Self-Evolution Fine-Tuning for Policy Optimization
This addresses the problem of costly and unstable alignment methods for LLMs, offering a more efficient approach, though it appears incremental as it builds on existing fine-tuning techniques.
The paper tackles the challenge of aligning large language models without requiring annotated samples by introducing self-evolution fine-tuning (SEFT), which uses an adaptive reviser to enhance low-quality responses and fine-tune the policy, achieving effectiveness on benchmarks like AlpacaEval 2.0 and MT-Bench.

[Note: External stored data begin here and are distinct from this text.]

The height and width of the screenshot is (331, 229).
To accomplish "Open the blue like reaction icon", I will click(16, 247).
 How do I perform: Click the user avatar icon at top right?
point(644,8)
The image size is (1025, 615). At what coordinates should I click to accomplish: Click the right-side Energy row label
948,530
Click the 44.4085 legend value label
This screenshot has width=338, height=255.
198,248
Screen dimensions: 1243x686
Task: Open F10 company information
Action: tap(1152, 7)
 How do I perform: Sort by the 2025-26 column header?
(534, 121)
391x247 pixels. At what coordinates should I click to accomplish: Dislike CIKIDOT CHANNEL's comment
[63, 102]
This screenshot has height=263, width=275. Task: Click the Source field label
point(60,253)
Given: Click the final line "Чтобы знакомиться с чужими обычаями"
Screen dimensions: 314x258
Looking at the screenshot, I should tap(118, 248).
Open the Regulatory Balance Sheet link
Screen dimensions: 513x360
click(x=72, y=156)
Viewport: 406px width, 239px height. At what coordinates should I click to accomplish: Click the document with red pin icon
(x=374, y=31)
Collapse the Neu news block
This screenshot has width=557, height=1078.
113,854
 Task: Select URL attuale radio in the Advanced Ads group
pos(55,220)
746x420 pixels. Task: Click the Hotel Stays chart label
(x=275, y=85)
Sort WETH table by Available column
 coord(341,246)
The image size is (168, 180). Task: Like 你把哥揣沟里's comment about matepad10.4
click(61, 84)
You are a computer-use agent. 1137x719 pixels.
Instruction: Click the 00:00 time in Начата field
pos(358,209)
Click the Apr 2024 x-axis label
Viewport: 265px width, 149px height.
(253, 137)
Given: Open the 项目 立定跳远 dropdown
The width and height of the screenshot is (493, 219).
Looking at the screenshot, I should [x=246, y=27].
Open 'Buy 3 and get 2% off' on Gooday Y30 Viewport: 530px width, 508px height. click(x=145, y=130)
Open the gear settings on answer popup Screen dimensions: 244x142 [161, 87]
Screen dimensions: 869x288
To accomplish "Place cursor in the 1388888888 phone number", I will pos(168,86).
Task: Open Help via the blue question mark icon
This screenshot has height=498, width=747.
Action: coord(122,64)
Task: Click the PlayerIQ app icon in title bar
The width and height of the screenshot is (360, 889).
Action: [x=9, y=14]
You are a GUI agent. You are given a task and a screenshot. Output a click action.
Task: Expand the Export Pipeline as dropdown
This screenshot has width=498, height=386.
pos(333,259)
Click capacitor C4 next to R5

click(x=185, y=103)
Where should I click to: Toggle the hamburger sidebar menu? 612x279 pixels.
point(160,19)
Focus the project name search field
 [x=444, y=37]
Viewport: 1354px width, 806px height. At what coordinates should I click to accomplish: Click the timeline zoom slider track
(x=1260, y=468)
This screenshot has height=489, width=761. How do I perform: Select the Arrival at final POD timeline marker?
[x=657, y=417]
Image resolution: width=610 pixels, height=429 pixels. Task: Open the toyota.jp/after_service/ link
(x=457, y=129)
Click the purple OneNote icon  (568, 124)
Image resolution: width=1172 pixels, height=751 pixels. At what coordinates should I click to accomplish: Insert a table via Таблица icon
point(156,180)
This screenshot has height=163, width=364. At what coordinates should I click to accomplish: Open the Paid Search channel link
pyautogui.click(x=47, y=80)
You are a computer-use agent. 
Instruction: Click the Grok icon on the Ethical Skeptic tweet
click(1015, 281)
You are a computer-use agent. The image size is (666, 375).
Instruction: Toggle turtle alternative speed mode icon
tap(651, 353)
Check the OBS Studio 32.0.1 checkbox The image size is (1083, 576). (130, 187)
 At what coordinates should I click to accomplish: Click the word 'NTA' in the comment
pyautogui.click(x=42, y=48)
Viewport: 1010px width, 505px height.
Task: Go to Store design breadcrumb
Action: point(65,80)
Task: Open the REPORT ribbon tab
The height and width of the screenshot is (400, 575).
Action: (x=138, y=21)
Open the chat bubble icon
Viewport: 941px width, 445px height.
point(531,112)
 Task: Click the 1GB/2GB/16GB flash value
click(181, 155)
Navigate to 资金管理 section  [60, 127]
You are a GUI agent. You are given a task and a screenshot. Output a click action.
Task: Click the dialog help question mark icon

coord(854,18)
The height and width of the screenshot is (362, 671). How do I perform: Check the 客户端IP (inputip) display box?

The alignment of large language models (LLMs) is crucial not only for unlocking their potential in specific tasks but also for ensuring that responses meet human expectations and adhere to safety and ethical principles. Current alignment methodologies face considerable challenges. For instance, supervised fine-tuning (SFT) requires extensive, high-quality annotated samples, while reinforcement learning from human feedback (RLHF) is complex and often unstable. In this paper, we introduce self-evolution fine-tuning (SEFT) for policy optimization, with the aim of eliminating the need for annotated samples while retaining the stability and efficiency of SFT. SEFT first trains an adaptive reviser to elevate low-quality responses while maintaining high-quality ones. The reviser then gradually guides the policy's optimization by fine-tuning it with enhanced responses. One of the prominent features of this method is its ability to leverage unlimited amounts of unannotated data for policy optimization through supervised fine-tuning. Our experiments on AlpacaEval 2.0 and MT-Bench demonstrate the effectiveness of SEFT. We also provide a comprehensive analysis of its advantages over existing alignment techniques.